● DESCRIPTION OF THE TASK
The lines to retype are the one with "Instruction: Click the magnifier" and all that follow it to the end of the entries below; copy them exactly and nothing else.

● ENTRIES PROVIDED
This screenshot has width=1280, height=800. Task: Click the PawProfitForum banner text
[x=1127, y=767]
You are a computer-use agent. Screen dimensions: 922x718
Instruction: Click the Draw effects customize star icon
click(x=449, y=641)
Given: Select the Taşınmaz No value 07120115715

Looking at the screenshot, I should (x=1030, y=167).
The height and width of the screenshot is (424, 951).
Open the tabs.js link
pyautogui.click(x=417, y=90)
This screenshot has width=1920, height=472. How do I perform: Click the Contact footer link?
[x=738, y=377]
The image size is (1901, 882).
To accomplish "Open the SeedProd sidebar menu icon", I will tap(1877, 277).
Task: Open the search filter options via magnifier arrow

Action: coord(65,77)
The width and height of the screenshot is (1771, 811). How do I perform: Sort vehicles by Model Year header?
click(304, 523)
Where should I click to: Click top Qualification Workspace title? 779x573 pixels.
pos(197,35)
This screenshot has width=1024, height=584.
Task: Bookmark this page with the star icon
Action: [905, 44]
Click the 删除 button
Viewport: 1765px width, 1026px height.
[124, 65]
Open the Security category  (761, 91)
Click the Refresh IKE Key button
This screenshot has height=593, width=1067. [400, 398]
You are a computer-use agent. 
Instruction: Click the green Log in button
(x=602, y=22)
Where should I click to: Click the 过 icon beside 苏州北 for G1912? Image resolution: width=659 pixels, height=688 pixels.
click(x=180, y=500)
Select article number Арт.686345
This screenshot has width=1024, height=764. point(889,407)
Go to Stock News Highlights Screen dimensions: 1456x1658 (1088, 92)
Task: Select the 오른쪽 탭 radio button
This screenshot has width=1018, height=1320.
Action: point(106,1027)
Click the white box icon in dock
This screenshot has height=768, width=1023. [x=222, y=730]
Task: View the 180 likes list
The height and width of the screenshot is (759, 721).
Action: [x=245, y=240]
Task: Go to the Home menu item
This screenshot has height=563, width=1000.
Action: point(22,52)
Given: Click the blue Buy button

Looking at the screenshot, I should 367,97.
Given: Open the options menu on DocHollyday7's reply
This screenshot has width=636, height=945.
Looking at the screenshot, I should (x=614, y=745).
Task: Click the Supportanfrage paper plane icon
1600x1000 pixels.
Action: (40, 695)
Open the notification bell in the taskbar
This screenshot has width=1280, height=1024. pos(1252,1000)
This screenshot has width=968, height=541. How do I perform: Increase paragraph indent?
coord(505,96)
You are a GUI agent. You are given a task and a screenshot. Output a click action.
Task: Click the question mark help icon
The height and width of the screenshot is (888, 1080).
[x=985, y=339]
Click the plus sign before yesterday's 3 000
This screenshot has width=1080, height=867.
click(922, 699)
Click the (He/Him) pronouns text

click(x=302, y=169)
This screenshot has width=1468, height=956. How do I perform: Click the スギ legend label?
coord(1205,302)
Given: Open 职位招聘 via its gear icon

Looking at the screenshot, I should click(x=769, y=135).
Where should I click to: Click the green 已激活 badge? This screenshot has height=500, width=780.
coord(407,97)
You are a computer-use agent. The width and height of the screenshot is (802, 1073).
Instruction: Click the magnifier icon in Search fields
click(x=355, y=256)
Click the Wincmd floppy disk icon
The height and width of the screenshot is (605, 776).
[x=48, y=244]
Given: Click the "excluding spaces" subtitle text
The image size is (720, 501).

● TASK OUTPUT
Instruction: Click the magnifier icon in Search fields
click(x=355, y=256)
Click the Wincmd floppy disk icon
The height and width of the screenshot is (605, 776).
[x=48, y=244]
Given: Click the "excluding spaces" subtitle text
The image size is (720, 501).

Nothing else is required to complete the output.